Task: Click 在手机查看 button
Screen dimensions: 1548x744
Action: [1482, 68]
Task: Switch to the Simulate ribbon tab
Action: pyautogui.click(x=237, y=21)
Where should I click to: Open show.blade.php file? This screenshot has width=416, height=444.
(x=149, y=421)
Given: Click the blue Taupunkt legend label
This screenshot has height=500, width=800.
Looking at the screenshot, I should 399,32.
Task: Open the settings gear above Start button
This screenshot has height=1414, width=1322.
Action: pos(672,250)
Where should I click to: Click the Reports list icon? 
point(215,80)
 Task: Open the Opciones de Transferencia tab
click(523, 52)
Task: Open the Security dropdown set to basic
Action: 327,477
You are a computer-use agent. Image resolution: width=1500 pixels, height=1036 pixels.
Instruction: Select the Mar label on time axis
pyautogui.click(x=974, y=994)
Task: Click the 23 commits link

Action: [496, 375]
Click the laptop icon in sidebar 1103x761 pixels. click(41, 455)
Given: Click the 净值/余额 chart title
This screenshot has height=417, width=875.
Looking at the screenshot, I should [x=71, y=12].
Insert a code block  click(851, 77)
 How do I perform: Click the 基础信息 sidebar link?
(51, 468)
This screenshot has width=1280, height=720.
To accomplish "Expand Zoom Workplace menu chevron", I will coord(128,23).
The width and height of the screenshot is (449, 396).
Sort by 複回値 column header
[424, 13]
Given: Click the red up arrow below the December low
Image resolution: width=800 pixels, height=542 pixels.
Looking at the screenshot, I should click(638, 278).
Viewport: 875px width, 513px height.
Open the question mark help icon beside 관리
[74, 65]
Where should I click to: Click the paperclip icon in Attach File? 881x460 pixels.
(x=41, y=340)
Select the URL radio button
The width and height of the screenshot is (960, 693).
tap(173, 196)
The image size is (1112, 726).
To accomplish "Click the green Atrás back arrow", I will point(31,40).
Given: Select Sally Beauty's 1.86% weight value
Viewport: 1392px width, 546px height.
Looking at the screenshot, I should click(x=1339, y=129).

▸ WHAT TO WORK ON: Lines in the material above that include the string "will" should be listed.

▸ RESPONSE FOR THIS EXERCISE:
To accomplish "Expand Zoom Workplace menu chevron", I will coord(128,23).
To accomplish "Click the green Atrás back arrow", I will point(31,40).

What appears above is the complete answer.